When class of 1947 alumnus William Newman made a $5 million gift to his alma mater in 1993, its impact was immediate and seismic. At the time, it was the second-largest gift ever received by The City University of New York (CUNY), surpassed only by the 1965 bequest from the College’s namesake, Bernard M. Baruch.
It was also symbolic. In the early nineties, CUNY was devastated by budget cuts and beleaguered by hostile press. Mr. Newman’s gift changed the narrative overnight. Major news outlets covered the story, and the entire Baruch community felt a renewed sense of optimism and belonging. The gift, which clearly demonstrated the alumnus’s respect for and confidence in Baruch students and the College’s mission, was a ringing endorsement of public higher education.

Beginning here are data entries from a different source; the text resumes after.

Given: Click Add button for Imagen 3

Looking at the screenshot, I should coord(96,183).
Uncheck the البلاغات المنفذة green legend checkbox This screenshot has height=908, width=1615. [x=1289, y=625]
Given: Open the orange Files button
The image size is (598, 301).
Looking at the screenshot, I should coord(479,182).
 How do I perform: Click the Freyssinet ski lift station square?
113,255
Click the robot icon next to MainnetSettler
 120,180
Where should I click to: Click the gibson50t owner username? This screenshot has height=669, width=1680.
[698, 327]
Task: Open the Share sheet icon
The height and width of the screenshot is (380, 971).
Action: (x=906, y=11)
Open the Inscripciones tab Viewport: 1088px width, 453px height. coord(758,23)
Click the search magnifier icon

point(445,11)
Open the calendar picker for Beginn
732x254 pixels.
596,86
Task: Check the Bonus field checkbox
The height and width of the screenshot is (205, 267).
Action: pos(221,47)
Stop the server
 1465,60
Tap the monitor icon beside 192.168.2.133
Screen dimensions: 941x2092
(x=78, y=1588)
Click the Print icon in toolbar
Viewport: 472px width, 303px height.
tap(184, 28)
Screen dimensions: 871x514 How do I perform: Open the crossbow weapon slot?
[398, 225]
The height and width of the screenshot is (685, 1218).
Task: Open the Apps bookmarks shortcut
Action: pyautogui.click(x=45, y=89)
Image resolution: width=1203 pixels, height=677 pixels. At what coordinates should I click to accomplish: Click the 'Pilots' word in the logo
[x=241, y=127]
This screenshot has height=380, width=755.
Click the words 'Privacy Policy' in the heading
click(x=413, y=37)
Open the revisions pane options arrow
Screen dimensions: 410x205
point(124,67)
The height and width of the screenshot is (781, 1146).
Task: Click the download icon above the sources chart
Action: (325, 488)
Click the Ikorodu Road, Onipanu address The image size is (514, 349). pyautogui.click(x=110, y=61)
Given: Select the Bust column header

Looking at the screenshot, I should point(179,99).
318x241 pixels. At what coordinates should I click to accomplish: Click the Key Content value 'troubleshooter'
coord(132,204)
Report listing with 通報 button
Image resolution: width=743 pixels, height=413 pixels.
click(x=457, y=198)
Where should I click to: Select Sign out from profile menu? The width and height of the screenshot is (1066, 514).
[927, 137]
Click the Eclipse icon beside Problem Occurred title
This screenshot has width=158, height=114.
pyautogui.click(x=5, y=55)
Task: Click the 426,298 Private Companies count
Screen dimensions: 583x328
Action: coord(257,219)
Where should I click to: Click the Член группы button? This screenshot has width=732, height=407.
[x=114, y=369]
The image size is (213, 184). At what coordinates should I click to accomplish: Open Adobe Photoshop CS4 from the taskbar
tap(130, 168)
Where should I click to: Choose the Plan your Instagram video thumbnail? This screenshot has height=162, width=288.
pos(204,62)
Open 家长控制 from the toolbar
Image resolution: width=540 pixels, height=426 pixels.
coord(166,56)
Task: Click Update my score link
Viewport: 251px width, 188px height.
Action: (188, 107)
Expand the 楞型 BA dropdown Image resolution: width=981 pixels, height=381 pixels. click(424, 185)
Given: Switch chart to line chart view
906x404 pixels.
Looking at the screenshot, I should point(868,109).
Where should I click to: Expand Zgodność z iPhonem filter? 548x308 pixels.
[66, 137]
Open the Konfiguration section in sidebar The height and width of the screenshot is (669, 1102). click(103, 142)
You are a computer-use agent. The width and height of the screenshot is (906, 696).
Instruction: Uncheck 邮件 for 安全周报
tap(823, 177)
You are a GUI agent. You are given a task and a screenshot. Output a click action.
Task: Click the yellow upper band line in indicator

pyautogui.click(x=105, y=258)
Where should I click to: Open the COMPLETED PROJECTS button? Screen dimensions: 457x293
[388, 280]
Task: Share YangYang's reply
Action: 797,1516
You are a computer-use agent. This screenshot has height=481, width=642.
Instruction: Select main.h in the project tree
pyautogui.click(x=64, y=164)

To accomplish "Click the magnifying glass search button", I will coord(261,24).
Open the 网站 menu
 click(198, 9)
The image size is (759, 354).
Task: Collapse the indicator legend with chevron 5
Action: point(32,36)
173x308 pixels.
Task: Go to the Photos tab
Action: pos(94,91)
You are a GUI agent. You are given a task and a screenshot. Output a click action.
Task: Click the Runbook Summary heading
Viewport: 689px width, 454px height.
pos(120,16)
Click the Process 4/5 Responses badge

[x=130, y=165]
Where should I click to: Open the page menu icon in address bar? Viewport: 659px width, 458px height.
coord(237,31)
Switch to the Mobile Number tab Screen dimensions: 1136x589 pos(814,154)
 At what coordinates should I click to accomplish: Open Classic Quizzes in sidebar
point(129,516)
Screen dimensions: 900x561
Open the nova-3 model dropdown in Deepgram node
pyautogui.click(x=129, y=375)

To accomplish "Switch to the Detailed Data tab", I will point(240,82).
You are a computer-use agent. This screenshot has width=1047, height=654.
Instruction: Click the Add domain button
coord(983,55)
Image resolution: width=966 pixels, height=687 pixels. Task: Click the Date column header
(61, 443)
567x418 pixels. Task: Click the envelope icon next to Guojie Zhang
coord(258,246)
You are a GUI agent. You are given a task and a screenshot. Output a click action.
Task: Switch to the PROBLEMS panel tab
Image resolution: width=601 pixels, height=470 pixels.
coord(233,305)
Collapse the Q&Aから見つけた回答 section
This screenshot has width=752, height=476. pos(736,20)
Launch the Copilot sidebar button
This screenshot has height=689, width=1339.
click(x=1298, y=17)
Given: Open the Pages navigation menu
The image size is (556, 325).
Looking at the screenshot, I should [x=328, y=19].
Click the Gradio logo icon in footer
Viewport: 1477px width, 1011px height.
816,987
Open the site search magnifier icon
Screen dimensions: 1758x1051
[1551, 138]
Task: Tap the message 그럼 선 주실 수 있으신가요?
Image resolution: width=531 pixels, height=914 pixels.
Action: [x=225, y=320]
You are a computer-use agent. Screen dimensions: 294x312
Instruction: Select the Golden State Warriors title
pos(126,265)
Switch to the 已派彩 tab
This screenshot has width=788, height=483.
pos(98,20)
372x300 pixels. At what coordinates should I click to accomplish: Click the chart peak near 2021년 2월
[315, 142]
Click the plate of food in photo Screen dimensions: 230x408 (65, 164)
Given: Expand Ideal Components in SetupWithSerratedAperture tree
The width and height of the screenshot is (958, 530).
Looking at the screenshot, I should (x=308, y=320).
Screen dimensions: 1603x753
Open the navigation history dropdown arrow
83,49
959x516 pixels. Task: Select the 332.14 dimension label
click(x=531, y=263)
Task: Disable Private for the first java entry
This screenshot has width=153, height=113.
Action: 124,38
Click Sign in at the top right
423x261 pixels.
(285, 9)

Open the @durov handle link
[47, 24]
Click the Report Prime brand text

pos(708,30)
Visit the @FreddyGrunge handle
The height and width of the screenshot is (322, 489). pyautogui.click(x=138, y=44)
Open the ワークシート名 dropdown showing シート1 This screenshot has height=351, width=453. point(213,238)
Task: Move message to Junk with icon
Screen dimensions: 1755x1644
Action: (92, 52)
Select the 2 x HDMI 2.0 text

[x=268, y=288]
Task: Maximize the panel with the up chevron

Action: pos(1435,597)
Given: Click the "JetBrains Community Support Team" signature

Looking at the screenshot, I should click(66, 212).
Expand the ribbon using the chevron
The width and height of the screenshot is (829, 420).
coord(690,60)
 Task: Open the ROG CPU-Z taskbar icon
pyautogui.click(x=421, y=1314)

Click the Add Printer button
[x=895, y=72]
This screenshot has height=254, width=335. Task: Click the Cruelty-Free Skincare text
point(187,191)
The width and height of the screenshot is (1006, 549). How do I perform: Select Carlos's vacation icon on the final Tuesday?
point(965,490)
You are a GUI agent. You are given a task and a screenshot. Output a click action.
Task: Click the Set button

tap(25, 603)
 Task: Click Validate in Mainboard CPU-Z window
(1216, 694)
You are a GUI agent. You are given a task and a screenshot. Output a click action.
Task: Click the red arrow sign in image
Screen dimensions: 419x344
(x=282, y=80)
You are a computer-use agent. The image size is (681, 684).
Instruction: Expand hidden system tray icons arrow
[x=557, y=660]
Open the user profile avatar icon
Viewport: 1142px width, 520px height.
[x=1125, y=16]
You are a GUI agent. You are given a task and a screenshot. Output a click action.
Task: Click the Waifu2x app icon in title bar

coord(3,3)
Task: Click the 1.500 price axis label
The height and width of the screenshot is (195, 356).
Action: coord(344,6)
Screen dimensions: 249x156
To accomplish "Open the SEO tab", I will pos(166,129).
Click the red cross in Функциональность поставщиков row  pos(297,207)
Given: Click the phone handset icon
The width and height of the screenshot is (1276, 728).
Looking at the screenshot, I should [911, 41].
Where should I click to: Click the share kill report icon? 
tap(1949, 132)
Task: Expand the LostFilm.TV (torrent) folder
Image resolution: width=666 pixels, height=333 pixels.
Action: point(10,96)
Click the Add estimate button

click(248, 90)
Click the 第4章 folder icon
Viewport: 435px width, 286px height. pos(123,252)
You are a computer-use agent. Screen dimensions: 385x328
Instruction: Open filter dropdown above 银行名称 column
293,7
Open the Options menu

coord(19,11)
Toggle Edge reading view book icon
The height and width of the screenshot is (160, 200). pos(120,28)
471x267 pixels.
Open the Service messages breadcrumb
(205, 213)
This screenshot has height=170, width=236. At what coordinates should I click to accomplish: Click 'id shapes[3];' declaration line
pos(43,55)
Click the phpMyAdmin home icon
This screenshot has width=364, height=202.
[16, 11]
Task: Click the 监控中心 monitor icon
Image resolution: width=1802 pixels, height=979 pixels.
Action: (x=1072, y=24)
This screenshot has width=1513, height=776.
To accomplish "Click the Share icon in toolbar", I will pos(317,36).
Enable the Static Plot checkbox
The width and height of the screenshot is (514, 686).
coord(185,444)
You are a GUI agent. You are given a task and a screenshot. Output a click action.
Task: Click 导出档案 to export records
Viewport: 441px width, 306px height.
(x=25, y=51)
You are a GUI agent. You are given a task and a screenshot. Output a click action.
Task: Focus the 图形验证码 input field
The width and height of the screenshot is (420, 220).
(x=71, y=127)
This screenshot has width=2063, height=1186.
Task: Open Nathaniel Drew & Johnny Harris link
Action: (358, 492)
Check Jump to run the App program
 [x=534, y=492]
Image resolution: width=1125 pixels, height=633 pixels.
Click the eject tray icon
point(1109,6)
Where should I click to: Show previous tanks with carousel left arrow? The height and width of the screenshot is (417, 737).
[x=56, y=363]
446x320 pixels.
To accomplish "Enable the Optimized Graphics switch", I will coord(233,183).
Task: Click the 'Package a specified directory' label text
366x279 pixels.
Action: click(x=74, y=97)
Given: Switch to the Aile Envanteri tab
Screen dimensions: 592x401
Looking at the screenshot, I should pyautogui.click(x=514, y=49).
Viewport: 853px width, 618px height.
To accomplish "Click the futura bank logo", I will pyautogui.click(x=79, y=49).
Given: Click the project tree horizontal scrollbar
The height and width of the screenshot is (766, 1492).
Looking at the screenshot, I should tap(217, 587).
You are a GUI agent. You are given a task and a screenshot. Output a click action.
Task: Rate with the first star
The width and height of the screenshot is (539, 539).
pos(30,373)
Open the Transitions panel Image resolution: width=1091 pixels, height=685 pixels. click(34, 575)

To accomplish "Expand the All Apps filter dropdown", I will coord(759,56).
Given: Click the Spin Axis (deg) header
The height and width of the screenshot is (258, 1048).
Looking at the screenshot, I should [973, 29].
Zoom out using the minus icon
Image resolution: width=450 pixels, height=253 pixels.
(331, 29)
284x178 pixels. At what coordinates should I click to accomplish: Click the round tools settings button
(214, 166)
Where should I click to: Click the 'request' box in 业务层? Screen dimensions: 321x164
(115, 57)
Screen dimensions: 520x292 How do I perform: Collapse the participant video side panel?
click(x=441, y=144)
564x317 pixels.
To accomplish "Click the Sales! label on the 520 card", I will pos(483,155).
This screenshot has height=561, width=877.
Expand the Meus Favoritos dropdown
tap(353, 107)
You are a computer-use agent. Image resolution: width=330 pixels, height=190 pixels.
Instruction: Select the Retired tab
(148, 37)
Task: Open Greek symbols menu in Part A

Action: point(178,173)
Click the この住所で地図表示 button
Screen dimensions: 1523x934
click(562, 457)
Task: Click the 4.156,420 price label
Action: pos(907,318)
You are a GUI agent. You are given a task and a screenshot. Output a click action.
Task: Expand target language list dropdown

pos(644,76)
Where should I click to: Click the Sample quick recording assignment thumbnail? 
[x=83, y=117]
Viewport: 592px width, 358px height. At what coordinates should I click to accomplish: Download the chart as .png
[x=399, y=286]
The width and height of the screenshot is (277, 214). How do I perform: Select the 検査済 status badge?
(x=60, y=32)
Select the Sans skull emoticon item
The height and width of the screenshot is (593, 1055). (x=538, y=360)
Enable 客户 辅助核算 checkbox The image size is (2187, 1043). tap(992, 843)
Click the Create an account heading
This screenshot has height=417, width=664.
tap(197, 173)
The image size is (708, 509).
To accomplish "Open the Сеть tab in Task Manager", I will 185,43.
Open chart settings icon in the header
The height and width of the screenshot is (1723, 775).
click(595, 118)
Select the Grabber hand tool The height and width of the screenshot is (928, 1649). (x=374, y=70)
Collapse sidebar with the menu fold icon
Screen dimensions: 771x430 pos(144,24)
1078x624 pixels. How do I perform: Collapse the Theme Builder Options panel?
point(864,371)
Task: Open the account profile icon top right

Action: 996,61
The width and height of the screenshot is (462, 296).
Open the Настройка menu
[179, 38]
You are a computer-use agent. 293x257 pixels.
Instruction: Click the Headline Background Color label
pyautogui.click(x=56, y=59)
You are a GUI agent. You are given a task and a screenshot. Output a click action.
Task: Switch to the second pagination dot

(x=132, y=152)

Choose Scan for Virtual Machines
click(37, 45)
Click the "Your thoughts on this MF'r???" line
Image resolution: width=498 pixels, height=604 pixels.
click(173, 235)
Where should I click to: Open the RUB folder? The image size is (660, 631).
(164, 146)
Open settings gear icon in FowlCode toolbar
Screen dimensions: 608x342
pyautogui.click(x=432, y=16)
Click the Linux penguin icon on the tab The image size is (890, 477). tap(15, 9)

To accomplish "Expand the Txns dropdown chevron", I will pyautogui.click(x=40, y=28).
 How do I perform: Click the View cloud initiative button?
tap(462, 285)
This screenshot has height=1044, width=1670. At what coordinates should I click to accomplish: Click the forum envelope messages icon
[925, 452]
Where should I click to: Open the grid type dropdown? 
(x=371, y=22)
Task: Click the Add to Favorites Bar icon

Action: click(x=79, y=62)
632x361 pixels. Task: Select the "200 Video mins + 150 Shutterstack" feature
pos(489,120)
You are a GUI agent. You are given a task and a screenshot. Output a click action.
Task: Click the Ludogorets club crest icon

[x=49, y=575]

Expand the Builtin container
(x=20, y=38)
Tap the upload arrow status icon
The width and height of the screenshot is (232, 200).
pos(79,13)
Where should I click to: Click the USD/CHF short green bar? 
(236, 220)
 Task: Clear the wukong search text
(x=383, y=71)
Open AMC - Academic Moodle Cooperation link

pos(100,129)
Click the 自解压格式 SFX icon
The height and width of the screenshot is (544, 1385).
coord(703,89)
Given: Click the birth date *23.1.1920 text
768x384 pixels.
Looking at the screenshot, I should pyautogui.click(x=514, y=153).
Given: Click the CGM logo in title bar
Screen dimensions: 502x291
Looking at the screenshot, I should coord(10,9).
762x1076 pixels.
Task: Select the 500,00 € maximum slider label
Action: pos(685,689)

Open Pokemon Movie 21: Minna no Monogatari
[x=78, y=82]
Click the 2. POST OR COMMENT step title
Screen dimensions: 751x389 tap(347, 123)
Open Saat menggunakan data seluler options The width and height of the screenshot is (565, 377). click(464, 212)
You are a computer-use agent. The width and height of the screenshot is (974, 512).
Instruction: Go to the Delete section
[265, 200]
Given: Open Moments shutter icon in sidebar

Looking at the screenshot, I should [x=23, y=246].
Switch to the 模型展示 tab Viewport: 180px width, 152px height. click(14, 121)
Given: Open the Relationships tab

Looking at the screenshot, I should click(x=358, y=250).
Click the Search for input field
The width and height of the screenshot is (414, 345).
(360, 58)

Recalling that moment, Lawrence Zicklin (’57, LHD-Hon. ’99), Zicklin School of Business namesake and benefactor, calls his friend a “voice in the wilderness” and a “visionary,” adding, “Bill understood that this school is a beacon for so many who are poor, first generation, or of immigrant status.”
Newman’s reasons for giving to Baruch were simple: gratitude for the fine education he and his family had received (his parents and older brother attended what was then City College School of Business and Civic Administration) as well as a desire to help the next generation. Over the years and during the course of many transformational gifts—among them, the Steven L. Newman Real Estate Institute and Steven L. Newman Hall, both named to honor his late son; the William Newman Department of Real Estate; and perhaps most spectacularly, the William and Anita Newman Vertical Campus (NVC), the College’s academic hub—those reasons never changed.
“There are few things more important to our nation than the education of our young people. That is why I am pleased to return, in part, the great gift of education that members of my family received from this wonderful school.” – Bill Newman (1926-2019)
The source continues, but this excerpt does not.